Third, if you want to do a restore using a brackup file (the SOURCE-DATE.brackup output file brackup produces) from a different target, you typically need to make a copy and then update the header portion for the target type and host/path details of your new target. Assuming you do that and your new target has all the same chunks, though, restores work just fine.

Fun with brackup

I've been playing around with Brad Fitzpatrick's brackup for the last couple of weeks. It's a backup tool that "slices, dices, encrypts, and sprays across the net" - notably to Amazon S3, but also to filesystems (local or networked), FTP servers, or SSH/SFTP servers.

I'm using it to backup my home directories and all my image and music files both to a linux server I have available in a data centre (via SFTP) and to Amazon S3.

brackup's a bit rough around the edges and could do with some better documentation and some optimisation, but it's pretty useful as it stands. Here are a few notes and tips from my playing so far, to save others a bit of time.

Version: as I write the latest version on CPAN is 1.06, but that's pretty old - you really want to use the current subversion trunk instead.
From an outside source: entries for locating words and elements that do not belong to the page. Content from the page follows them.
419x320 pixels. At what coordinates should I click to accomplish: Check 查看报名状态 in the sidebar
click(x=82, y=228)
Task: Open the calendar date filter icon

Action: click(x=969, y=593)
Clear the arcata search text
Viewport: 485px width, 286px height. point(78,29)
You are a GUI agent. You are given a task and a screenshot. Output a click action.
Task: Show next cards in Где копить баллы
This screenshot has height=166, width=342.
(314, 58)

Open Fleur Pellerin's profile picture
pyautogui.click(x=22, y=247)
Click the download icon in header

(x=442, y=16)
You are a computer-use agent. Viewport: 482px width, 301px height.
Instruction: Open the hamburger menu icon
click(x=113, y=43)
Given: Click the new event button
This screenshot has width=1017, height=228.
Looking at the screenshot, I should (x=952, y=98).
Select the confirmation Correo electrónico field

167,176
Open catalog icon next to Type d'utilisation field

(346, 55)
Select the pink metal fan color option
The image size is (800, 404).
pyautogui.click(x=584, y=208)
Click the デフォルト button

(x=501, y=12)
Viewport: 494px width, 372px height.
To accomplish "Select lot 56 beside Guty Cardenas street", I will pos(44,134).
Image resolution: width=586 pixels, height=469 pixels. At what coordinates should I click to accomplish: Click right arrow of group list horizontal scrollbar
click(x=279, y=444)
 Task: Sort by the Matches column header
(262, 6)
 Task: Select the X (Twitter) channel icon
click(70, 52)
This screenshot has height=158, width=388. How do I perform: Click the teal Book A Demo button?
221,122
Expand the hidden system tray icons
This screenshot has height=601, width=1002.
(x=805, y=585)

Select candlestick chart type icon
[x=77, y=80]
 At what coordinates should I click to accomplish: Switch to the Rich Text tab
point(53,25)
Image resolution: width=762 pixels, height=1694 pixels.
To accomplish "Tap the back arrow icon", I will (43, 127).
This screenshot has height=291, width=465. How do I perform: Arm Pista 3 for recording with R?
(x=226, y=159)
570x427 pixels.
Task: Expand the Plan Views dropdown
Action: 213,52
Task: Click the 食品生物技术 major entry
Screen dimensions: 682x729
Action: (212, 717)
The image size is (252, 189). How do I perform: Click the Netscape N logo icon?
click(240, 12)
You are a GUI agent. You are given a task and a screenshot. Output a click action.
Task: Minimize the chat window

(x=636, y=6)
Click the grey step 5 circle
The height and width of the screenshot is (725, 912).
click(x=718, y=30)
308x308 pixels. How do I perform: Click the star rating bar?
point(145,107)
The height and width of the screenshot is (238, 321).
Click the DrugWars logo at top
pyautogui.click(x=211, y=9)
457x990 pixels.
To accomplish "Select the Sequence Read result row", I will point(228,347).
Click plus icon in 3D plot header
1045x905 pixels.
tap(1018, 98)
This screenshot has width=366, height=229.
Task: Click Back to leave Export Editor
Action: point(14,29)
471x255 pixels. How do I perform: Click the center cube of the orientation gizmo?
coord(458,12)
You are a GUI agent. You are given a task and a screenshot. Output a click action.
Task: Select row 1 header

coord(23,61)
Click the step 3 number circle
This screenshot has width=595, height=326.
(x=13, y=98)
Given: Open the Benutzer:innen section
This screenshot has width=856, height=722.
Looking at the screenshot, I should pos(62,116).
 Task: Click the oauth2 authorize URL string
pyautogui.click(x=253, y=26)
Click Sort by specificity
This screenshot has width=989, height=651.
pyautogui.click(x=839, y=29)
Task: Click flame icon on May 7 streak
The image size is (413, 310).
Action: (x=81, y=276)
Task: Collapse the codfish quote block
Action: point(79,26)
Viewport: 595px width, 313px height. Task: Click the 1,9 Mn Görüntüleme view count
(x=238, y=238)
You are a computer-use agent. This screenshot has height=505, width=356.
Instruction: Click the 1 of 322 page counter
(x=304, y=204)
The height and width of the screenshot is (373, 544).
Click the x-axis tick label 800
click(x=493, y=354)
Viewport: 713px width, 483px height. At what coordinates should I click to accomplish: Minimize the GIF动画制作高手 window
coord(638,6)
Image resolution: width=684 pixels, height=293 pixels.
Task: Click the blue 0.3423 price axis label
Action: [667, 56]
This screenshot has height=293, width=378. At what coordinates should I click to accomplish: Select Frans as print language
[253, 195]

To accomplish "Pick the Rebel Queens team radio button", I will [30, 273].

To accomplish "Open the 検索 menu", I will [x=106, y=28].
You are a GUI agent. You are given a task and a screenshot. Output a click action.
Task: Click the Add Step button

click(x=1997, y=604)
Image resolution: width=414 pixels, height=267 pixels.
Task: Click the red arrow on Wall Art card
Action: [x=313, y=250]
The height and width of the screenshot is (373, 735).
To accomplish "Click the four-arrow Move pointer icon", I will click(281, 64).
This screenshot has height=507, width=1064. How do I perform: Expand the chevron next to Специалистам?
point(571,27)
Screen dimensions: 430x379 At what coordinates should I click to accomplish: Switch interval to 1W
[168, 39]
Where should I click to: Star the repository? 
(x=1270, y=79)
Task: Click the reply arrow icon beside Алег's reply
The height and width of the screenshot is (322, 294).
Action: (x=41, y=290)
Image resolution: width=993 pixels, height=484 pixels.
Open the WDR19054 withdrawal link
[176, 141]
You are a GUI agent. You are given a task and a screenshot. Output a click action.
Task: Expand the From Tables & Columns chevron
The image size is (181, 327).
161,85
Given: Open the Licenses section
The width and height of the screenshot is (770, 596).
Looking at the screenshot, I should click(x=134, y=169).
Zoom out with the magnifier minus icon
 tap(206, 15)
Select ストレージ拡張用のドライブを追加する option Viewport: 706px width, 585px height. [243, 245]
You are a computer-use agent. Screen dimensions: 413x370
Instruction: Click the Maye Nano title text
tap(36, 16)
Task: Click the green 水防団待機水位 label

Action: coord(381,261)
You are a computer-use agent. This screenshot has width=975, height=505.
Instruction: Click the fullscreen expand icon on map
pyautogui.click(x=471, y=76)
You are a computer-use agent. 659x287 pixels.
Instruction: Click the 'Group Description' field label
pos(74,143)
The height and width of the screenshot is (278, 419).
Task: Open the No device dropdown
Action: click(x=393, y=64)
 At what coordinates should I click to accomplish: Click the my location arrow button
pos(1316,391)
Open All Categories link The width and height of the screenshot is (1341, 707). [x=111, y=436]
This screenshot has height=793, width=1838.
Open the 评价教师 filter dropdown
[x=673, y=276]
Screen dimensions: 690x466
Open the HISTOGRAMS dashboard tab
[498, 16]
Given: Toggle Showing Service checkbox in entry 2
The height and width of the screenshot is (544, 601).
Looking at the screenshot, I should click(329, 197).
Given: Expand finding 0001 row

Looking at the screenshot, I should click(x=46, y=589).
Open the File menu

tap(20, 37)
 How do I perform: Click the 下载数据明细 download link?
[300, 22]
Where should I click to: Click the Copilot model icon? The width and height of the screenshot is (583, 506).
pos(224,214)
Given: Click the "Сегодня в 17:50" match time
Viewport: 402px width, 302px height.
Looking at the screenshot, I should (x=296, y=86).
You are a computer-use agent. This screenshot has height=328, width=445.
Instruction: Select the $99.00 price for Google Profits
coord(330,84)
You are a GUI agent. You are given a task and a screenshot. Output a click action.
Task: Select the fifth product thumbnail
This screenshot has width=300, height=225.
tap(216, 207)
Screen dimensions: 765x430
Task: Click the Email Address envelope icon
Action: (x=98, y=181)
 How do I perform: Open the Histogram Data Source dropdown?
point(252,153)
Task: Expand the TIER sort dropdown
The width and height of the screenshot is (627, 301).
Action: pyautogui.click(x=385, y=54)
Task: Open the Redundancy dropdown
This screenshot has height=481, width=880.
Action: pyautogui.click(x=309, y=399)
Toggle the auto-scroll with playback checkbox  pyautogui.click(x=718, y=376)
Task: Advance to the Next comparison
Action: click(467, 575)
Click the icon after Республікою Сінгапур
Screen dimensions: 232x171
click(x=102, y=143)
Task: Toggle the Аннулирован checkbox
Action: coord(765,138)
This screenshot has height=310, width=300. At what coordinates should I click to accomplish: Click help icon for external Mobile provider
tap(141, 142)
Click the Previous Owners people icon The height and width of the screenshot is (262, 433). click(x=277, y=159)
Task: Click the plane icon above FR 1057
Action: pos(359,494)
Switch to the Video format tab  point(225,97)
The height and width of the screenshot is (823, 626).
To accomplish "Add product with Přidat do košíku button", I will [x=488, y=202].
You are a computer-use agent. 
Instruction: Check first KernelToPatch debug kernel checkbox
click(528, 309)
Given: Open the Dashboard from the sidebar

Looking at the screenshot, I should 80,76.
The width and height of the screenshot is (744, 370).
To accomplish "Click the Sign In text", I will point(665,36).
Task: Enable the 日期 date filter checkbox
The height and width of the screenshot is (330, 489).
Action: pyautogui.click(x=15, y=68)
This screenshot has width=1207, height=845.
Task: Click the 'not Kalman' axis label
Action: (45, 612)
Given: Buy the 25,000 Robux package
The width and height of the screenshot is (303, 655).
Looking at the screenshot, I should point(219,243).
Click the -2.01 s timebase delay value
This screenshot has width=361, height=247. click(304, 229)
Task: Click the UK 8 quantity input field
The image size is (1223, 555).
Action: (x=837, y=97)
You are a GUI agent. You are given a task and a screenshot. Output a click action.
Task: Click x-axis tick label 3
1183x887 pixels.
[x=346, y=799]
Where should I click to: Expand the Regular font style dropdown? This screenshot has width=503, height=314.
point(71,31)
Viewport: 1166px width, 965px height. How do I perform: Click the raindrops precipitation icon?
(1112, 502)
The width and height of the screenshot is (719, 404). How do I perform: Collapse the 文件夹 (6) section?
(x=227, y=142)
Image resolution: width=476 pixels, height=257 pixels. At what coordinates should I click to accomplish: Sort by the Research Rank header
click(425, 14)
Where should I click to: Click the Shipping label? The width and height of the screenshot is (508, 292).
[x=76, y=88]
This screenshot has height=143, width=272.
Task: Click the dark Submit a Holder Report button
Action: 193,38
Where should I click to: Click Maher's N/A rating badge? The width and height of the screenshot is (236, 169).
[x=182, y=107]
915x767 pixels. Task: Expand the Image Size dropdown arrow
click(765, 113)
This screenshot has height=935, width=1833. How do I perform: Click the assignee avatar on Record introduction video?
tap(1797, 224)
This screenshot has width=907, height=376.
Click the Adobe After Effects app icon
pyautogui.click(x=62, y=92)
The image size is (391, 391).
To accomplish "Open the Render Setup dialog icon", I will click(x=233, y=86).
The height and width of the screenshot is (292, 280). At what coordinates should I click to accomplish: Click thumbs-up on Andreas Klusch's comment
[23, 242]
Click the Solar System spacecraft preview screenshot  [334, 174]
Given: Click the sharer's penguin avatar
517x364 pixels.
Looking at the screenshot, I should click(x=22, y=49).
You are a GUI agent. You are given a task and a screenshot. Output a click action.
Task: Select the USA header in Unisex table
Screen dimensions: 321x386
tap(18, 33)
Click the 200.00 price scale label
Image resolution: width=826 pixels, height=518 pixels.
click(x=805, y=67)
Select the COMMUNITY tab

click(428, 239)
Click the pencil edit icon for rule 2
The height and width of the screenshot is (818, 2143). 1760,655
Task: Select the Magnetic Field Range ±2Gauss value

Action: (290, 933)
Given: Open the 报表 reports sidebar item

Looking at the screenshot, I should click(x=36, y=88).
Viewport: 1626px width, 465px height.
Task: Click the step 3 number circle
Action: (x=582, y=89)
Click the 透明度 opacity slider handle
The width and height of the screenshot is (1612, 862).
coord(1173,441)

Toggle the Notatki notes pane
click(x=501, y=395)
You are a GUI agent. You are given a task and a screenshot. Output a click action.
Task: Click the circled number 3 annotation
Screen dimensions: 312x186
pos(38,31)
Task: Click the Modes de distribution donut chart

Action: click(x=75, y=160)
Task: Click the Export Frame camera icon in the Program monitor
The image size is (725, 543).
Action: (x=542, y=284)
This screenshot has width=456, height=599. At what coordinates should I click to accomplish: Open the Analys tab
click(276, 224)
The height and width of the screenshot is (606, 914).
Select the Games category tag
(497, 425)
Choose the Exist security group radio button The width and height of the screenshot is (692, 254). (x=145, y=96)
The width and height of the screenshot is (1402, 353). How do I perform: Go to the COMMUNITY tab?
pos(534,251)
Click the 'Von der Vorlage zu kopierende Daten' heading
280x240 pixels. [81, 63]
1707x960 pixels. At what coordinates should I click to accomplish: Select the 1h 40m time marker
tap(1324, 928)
Installation is the standard perl module incantation e.g.

# Checkout from svn or whatever
cd brackup
perl Makefile.PL
make
make test
sudo make install

Basic usage is as follows:

# First-time through (on linux, in my case):
cd
mkdir brackup
cd brackup
brackup
Error: Your config file needs tweaking. I put a commented-out template at:
  /home/gavin/.brackup.conf

# Edit the vanilla .brackup.conf that was created for you.
# You want to setup at least one SOURCE and one TARGET section initially,
# and probably try something smallish i.e. not your 50GB music collection!
# The Filesystem target is probably the best one to try out first.
# See '`perldoc Brackup::Root`' and '`perldoc Brackup::Target`' for examples
$EDITOR ~/.brackup.conf

# Now run your first backup changing SOURCE and TARGET below to the names
# you used in your .brackup.conf file
brackup -v --from=SOURCE --to=TARGET

# You can also do a dry run to see what brackup's going to do (undocumented)
brackup -v --from=SOURCE --to=TARGET --dry-run

If all goes well you should get some fairly verbose output about all the files in your SOURCE tree that are being backed up for you, and finally a brackup output file (typically named SOURCE-DATE.brackup) should be written to your current directory. You'll need this brackup file to do your restores, but it's also stored on the target along with your backup, so you can also retrieve it from there (using brackup-target, below) if your local copy gets lost, or if you need to restore to somewhere else.

Restores reference that SOURCE-DATE.brackup file you just created:

# Create somewhere to restore to
mkdir -p /tmp/brackup-restore/full

# Restore the full tree you just backed up
brackup-restore -v --from=SOURCE-DATE.brackup --to=/tmp/brackup-restore/full --full

# Or restore just a subset of the tree
brackup-restore -v --from=SOURCE-DATE.brackup --to=/tmp/brackup-restore --just=DIR
brackup-restore -v --from=SOURCE-DATE.brackup --to=/tmp/brackup-restore --just=FILE

You can also use the brackup-target utility to query a target for the backups it has available, and do various kinds of cleanup:

# List the backups available on the given target
brackup-target TARGET list_backups

# Get the brackup output file for a specific backup (to restore)
brackup-target TARGET get_backup BACKUPFILE

# Delete a brackup file on the target
brackup-target TARGET delete_backup BACKUPFILE

# Prune the target to the most recent N backup files
brackup-target --keep-backups 15 TARGET prune

# Remove backup chunks no longer referenced by any backup file
brackup-target TARGET gc

That should be enough to get you up and running with brackup - I'll cover some additional tips and tricks in a subsequent post.